The circled buttons are the key. Most users are so robotic about applying patterns that they don't see the value in a lot of these buttons.  Here is a quick review:

Insert Shift

Click this button to apply a shift template to the pattern. Here's a picture:

Insert shift in Kronos WorkForce scheduler

I know, I know; we need to add some shift patterns here.  It's a basic screen, click the shift pattern, click OK and boom! You can walk away happy. The shift is added to the pattern. 

Insert Pattern

Like the name says, this is where you insert a pattern, well actually, a pattern template.  A lot like the Insert Shift screen.  Here's a look:

Insert pattern in Kronos WorkForce scheduler

Certainly not going to meet the needs of an organization with this list!  Still, easy to use.  Click the pattern, click OK and Bob's your uncle!

Shift Editor

This takes you to the shift editor screen. It is like the "Add Shift" or "Edit Shift" screens in a schedule.  It's here that you apply work rule transfers or labor account transfers. If you have to apply a shift across the day divide, it's a good idea to do it from the shift editor. Basically, if the shift can't be entered via in-cell editing, or copying and pasting, go to the shift editor.  Another image:

Shift Editor in Kronos WorkForce scheduler

The transfer key is just like the transfer field in the time card. No difference. Don't let it bother you! Remember if your shift crosses the day divide, type "1" in the first Day field and "2" in the second. Also, it's good practice to keep an eye on what is given in the Sch Hrs field. Often, if a mistake is made in the day divide, you may see a lot more hours than you were expecting. A sign that something is wrong! Again, the transfer field here is where the magic happens:Where you can go to record those transfers into a shift...which gets added to a pattern...which is set to repeat...which is applied to an employee...so the employee is scheduled...forever.

Pay Code Editor

Here is where you add your pay codes. It's almost exactly like applying a pay code to a scheduled shift.  Again, a photo for the album:

PayCodeEditor

So you choose the pay code, the amount of time, the start time for the pay code edit and a transfer (work rule or labor account), then click OK. 
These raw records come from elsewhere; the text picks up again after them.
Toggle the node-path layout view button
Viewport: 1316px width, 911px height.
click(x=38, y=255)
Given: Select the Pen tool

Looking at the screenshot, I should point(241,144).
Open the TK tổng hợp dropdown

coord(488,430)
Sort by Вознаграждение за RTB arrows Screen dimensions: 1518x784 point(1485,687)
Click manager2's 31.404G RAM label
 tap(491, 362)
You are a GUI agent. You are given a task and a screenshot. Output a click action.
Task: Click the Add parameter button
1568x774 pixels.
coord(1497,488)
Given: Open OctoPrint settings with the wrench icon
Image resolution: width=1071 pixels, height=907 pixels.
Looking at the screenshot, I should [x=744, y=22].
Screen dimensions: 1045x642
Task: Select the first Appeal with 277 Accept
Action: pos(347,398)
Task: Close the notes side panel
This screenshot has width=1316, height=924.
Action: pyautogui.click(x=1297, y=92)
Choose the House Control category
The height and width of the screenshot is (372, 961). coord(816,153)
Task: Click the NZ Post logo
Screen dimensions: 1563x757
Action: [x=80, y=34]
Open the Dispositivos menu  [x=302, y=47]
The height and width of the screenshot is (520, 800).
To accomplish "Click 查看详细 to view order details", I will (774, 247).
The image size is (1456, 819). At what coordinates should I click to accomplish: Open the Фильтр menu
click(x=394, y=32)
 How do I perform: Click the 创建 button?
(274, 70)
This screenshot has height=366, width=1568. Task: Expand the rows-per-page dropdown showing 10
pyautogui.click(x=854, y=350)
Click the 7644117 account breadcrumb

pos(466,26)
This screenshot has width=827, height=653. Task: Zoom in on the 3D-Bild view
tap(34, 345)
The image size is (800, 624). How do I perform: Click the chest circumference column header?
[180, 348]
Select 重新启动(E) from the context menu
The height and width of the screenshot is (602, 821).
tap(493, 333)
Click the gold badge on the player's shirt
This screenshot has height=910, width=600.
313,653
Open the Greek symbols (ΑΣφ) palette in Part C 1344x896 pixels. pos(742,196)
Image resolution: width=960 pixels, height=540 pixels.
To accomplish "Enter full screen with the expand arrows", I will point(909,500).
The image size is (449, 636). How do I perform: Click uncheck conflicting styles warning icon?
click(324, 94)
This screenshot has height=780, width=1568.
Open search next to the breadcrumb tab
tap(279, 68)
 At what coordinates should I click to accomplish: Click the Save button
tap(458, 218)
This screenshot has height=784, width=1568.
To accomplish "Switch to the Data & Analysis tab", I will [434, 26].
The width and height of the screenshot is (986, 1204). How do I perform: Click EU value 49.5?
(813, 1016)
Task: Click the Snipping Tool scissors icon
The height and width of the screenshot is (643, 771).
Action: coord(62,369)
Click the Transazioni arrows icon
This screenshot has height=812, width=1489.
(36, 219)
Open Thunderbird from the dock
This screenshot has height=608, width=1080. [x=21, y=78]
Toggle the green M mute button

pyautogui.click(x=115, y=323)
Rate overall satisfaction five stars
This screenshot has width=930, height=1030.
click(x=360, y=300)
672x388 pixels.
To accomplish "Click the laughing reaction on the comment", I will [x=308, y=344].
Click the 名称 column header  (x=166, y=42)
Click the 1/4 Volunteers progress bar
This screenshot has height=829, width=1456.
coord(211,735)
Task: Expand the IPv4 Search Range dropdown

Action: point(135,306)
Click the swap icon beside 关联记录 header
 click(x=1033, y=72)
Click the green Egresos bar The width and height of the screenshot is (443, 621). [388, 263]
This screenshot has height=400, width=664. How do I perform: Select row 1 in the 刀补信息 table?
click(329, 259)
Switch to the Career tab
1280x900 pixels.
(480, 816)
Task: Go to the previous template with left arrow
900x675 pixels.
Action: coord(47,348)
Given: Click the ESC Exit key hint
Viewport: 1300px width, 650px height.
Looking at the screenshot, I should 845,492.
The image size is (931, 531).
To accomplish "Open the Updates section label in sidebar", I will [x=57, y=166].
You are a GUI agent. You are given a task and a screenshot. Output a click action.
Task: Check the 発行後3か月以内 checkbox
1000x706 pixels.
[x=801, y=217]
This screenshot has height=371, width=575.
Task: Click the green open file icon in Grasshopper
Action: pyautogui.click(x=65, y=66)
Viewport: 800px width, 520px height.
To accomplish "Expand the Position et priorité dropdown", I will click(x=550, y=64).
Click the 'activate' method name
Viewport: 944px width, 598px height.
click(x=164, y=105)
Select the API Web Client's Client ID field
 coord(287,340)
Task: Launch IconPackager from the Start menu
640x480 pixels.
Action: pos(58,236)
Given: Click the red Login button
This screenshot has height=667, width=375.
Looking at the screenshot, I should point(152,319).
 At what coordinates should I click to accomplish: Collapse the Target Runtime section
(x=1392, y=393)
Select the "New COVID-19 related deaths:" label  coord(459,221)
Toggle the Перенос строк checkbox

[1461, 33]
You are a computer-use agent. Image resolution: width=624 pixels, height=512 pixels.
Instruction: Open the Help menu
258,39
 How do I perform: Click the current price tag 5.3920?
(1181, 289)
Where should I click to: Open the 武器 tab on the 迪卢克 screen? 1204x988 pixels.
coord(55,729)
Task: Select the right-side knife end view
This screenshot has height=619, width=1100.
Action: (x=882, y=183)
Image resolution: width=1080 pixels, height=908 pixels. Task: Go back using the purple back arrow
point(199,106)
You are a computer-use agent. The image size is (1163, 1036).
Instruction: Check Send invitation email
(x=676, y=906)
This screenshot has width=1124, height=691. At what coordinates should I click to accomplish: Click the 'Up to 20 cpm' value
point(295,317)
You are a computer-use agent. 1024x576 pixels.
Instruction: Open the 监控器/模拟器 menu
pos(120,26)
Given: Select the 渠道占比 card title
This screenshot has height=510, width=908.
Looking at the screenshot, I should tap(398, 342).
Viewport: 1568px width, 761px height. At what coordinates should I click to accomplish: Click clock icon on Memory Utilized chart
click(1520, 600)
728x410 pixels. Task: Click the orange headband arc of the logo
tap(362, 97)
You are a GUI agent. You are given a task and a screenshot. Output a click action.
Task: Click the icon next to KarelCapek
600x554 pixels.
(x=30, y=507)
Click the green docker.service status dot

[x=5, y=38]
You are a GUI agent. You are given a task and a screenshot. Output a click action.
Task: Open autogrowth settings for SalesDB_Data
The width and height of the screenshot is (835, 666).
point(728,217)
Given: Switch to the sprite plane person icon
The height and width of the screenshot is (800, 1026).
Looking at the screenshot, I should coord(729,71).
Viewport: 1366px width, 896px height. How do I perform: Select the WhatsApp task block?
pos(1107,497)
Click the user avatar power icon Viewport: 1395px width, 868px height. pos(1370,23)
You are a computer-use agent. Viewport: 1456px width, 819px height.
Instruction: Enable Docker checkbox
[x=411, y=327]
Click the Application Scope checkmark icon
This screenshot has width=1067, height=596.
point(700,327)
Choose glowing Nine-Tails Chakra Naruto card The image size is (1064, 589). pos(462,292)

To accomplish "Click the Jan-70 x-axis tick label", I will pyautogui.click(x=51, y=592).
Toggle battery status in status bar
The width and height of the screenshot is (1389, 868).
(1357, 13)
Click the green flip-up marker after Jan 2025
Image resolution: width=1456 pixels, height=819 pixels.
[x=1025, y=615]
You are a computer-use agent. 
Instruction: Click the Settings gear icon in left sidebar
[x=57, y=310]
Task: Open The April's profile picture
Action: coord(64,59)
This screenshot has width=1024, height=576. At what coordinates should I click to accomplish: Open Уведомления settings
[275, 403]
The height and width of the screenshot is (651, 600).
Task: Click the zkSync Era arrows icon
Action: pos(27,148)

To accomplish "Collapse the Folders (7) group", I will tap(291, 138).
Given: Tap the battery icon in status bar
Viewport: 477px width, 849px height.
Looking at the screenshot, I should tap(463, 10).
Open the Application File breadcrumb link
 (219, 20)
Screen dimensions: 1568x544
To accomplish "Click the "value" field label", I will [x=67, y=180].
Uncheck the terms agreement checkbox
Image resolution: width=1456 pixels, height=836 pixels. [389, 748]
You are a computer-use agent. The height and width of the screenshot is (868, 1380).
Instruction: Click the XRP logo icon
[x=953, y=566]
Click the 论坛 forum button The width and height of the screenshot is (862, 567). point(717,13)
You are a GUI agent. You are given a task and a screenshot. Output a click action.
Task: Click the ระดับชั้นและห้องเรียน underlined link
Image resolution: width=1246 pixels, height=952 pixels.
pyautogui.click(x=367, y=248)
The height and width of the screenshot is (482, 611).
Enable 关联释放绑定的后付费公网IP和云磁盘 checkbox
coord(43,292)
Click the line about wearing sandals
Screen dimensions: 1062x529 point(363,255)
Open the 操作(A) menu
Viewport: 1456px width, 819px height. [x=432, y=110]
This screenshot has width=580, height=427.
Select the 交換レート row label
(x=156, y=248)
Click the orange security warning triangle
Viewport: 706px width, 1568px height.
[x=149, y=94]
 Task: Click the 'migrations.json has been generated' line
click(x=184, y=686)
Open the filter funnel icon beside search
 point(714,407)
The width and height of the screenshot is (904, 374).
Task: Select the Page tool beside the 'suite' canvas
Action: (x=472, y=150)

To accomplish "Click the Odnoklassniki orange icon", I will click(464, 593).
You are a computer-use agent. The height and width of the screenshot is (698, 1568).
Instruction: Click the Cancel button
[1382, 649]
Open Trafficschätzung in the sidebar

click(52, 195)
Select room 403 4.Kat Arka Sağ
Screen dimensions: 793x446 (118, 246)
Now you may have noticed that I didn't go into detail about how to record transfers to a shift to a pattern. I don't need to. You have probably already assigned a transfer to a shift, or to time in a time card. If you have done that, you can do this. I am also not going into the basics of creating a pattern, again, I am assuming you have done this already. What I want to do with this entry is to expose you to some of the features you may not have been using in the pattern editor, and by doing that, change your frame of reference to make you look at them differently.